They explained that mutations in an organism’s genetic material are natural ‘errors’ in the cell replication process that may give the virus new ‘powers’ of survival, infectivity, and virulence.
The new tool, dubbed COVID-3D and described in the journal Nature Genetics, harnesses genomic and protein information about the virus and its mutations to aid drug and vaccine development.
It contains information about all the protein structures that coincide with the novel coronavirus SARS-CoV-2’s genome, including every known genetic mutation and its resultant variant protein structure, the study noted.

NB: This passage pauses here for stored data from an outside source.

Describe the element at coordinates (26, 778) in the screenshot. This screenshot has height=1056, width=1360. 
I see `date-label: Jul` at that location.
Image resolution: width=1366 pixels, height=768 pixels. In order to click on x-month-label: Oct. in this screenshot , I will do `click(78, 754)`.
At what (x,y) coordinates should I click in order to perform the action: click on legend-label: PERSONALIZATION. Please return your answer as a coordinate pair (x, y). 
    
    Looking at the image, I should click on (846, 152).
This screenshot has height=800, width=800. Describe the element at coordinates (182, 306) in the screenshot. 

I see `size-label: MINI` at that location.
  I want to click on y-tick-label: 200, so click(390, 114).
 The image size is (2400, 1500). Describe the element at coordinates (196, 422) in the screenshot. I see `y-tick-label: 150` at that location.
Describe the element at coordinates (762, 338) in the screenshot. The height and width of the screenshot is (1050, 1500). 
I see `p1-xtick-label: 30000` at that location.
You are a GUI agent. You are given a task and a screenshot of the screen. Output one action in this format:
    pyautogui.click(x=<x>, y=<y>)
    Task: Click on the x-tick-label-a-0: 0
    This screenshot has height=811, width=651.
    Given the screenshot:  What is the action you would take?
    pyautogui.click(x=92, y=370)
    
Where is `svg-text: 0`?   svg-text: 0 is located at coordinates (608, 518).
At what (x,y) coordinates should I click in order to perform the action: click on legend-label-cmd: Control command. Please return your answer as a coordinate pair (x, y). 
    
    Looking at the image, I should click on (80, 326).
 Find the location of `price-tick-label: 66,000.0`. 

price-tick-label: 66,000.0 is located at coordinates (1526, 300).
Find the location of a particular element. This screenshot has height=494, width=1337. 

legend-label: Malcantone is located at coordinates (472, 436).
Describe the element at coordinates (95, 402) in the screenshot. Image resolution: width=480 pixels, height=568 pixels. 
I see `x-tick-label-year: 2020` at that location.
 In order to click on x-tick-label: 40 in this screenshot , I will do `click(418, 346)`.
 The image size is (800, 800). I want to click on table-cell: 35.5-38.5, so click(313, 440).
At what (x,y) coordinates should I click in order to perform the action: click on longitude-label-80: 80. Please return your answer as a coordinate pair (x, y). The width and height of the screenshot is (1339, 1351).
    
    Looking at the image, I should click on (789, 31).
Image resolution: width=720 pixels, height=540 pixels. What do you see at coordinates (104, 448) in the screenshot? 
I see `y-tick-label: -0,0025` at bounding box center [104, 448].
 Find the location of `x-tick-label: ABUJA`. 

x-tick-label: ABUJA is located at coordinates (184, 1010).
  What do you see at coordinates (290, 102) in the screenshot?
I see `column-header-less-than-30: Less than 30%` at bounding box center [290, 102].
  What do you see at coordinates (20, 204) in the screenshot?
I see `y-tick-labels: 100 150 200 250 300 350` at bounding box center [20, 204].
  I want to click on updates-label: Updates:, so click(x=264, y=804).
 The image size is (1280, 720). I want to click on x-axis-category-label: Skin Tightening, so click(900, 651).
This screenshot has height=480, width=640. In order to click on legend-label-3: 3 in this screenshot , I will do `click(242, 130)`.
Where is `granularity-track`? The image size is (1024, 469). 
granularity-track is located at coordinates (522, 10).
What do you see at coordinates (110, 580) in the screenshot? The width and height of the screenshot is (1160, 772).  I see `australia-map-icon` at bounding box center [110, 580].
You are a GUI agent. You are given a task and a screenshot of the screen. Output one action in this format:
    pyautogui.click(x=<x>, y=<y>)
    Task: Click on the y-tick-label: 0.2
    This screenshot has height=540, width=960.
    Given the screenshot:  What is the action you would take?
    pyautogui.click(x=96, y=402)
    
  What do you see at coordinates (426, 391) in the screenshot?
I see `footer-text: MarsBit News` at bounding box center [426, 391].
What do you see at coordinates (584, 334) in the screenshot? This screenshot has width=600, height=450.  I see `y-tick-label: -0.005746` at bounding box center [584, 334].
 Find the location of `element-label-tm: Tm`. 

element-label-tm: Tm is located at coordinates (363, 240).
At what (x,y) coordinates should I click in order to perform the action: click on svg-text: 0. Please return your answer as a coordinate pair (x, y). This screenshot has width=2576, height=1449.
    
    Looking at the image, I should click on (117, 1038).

“Although the SARS-CoV-2 virus is a relatively new pathogen, its ability to readily accumulate mutations across its genes was evident from the start of this pandemic,” said David Ascher, a co-author of the study from the University of Melbourne.
“In the context of therapeutic drug design and discovery, these mutations, and the patterns by which they accumulate within the virus’ protein structures, can affect the ability of vaccines and drugs to bind the virus, or to create a specific immune response against it,” Ascher said.
Due to this, the scientists said, it is important to predict how the virus may change over time.
They noted that several international universities and research institutions are already using COVID-3D in vaccine and treatment development.
In the research, the scientists analysed the genome sequencing data of over 1,20,000 SARS-CoV-2 samples from infected people globally to identify mutations within each of the virus’ proteins.
They tested and analysed the mutations’ effects on their protein structure using computer simulations.
Using this data, the researchers calculated all the biological effects every possible mutation within the genome might have.
The team also analysed changes in the related SARS virus which caused the 2002-03 pandemic, and the bat coronavirus RaTG13 to help researchers account for possible future mutations.
According to the scientists, SARS-CoV-2 is mutating slower than other viruses such as influenza, with about two new changes in its genome every month.
They said COVID-3D can help researchers recognise how mutations operate, and identify more effective vaccine and drug targets.
“It is only when you know how a mutation will affect the 3D shape of a protein, that you can predict if it will compromise your drug’s ability to bind,” Ascher said.
“As the global scientific and medical community gains better understanding of the biology behind the SARS-CoV2 infection and disease, this will be a powerful resource to predict problems with mutations and to guide the development of more effective therapies,” he added.